__PROBLEM TO SOLVE__
Would you please output the lines from the one holding "Where should I click to: Add" to the end of the entries, exactly and with no others?

__EXERCISE MATERIALS__
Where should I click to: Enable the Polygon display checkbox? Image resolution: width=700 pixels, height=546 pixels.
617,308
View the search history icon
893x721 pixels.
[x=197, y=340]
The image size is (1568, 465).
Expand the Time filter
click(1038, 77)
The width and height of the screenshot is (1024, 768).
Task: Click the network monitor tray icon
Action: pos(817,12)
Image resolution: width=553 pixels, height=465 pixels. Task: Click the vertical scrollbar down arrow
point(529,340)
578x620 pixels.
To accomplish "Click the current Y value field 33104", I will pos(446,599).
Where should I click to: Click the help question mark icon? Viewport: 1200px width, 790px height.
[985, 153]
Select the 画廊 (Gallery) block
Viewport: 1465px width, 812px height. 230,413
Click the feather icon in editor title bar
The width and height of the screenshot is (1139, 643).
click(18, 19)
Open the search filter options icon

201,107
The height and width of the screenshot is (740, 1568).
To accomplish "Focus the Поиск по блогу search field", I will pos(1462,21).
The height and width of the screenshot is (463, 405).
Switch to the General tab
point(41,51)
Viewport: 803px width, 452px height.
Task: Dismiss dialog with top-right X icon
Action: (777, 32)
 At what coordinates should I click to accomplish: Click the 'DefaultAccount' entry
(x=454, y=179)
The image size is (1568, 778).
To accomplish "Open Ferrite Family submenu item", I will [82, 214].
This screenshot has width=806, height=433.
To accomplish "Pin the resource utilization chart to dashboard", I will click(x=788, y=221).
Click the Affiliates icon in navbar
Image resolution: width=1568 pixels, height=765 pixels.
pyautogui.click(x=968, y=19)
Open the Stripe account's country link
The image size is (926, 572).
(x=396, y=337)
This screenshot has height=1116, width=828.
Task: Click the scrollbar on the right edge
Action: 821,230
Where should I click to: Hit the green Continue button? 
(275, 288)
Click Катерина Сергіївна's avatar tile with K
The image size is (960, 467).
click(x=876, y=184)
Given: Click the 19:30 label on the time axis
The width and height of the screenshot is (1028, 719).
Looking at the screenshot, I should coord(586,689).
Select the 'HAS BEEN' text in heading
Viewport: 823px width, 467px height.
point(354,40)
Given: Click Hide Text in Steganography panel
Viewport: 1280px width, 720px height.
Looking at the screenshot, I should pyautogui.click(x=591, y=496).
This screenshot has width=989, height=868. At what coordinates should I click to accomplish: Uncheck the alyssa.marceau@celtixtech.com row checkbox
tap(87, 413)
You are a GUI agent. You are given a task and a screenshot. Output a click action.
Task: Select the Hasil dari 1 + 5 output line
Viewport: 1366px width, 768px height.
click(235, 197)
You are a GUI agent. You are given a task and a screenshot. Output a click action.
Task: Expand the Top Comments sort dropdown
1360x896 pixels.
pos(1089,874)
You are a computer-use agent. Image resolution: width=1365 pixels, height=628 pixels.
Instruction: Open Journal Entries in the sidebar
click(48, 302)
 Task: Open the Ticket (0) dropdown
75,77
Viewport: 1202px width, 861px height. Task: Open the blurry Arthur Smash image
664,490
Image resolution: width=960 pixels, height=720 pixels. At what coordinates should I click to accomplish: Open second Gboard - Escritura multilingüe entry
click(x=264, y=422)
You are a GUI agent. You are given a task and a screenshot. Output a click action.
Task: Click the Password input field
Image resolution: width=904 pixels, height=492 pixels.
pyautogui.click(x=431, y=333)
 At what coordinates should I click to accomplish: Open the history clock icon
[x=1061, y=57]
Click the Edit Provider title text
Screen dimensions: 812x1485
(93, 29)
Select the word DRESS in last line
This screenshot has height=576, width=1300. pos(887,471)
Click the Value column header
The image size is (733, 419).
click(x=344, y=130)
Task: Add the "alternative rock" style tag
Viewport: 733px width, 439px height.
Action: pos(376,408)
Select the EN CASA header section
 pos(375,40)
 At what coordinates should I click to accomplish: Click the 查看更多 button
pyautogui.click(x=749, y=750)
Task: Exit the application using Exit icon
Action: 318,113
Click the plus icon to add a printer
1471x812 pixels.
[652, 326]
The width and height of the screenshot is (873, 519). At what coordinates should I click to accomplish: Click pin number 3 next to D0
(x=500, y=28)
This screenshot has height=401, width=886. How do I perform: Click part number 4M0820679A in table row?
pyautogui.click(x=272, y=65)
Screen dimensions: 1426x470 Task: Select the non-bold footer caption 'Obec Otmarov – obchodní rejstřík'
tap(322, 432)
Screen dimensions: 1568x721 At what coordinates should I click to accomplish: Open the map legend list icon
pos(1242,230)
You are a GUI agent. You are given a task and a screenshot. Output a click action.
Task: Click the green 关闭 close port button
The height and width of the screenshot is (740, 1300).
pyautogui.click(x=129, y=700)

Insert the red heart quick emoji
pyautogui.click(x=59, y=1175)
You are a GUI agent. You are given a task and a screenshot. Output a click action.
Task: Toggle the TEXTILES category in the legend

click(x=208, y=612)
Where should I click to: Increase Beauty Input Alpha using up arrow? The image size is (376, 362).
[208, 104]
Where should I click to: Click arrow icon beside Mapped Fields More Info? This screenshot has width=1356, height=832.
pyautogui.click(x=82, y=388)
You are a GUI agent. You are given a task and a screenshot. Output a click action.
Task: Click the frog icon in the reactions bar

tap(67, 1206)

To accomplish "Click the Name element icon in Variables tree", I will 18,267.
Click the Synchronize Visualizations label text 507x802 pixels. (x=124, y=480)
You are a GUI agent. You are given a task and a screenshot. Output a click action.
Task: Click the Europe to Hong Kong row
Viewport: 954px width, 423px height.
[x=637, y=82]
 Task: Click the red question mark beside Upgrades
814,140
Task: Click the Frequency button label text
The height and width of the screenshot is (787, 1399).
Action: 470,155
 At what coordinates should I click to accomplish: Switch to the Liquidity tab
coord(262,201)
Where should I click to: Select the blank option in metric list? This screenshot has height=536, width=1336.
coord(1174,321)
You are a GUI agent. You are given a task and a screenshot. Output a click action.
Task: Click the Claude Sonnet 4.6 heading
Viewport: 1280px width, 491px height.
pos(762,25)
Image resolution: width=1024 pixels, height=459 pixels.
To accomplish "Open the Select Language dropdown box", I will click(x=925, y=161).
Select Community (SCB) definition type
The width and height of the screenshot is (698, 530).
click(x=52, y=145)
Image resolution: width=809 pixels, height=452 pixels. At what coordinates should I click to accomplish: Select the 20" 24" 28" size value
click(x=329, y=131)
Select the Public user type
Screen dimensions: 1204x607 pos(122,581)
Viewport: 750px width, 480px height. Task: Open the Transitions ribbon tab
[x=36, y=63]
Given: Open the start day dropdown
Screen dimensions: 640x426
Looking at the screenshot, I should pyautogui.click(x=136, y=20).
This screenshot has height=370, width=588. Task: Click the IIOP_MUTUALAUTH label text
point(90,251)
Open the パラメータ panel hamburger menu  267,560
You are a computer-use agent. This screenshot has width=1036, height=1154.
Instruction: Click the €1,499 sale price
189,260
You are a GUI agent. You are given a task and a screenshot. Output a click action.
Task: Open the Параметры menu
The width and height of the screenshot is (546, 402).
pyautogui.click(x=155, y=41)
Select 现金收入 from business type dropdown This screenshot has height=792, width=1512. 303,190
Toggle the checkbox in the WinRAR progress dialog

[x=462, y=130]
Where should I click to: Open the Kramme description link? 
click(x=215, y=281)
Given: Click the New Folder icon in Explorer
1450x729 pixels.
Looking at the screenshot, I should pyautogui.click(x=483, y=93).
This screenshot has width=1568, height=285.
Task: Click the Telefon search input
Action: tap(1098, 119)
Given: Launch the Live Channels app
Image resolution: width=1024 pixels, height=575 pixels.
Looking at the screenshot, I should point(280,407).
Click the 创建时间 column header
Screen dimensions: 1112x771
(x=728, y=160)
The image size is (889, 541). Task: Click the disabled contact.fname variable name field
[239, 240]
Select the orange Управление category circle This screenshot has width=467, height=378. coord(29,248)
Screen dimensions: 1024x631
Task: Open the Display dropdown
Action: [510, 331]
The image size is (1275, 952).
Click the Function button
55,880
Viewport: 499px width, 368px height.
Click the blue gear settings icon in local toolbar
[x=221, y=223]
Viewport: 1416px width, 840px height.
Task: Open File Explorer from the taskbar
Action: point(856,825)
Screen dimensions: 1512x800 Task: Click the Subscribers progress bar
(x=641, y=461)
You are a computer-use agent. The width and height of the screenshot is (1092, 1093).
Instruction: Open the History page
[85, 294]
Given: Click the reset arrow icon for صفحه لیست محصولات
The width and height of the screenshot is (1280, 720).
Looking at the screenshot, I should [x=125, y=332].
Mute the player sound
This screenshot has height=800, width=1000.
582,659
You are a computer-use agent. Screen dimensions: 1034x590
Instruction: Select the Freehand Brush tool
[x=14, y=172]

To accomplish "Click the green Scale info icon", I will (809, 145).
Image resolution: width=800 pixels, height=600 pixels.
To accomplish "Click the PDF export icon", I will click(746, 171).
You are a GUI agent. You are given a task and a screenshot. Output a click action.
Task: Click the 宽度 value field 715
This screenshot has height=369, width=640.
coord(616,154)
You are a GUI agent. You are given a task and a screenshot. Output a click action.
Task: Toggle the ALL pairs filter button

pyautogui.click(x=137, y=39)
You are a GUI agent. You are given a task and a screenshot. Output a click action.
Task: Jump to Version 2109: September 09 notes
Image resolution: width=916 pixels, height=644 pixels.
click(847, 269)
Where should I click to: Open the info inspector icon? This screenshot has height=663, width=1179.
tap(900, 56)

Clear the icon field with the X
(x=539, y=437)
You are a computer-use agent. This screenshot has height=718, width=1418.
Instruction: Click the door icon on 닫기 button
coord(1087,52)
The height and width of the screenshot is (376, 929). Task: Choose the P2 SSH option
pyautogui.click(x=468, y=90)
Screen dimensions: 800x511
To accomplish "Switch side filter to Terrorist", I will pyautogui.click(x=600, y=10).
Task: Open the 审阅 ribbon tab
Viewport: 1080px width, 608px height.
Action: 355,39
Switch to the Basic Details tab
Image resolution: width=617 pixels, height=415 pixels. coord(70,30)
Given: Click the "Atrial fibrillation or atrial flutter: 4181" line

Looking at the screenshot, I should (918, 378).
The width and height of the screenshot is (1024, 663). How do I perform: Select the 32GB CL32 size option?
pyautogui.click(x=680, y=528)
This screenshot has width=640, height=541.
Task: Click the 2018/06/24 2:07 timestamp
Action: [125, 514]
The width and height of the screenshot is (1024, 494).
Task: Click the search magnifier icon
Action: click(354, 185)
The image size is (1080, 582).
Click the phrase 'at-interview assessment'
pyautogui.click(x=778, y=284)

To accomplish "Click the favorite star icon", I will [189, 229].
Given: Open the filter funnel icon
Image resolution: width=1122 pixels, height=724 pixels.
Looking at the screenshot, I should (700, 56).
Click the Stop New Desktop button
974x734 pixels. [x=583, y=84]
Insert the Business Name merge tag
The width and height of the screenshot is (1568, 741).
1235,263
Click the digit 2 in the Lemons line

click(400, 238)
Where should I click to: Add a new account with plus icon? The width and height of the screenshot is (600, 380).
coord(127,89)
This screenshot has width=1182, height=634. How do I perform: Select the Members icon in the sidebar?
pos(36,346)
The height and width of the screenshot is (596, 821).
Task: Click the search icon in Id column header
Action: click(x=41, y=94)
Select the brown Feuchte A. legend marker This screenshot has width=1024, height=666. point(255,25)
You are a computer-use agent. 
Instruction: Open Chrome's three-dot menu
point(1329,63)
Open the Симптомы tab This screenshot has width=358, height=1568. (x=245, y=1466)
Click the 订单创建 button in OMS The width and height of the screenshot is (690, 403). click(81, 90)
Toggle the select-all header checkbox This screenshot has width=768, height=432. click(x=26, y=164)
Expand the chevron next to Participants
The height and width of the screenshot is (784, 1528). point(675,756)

__ANSWER TO THE PROBLEM__
Where should I click to: Add a new account with plus icon? The width and height of the screenshot is (600, 380).
coord(127,89)
This screenshot has width=1182, height=634. How do I perform: Select the Members icon in the sidebar?
pos(36,346)
The height and width of the screenshot is (596, 821).
Task: Click the search icon in Id column header
Action: click(x=41, y=94)
Select the brown Feuchte A. legend marker This screenshot has width=1024, height=666. point(255,25)
You are a computer-use agent. 
Instruction: Open Chrome's three-dot menu
point(1329,63)
Open the Симптомы tab This screenshot has width=358, height=1568. (x=245, y=1466)
Click the 订单创建 button in OMS The width and height of the screenshot is (690, 403). click(81, 90)
Toggle the select-all header checkbox This screenshot has width=768, height=432. click(x=26, y=164)
Expand the chevron next to Participants
The height and width of the screenshot is (784, 1528). point(675,756)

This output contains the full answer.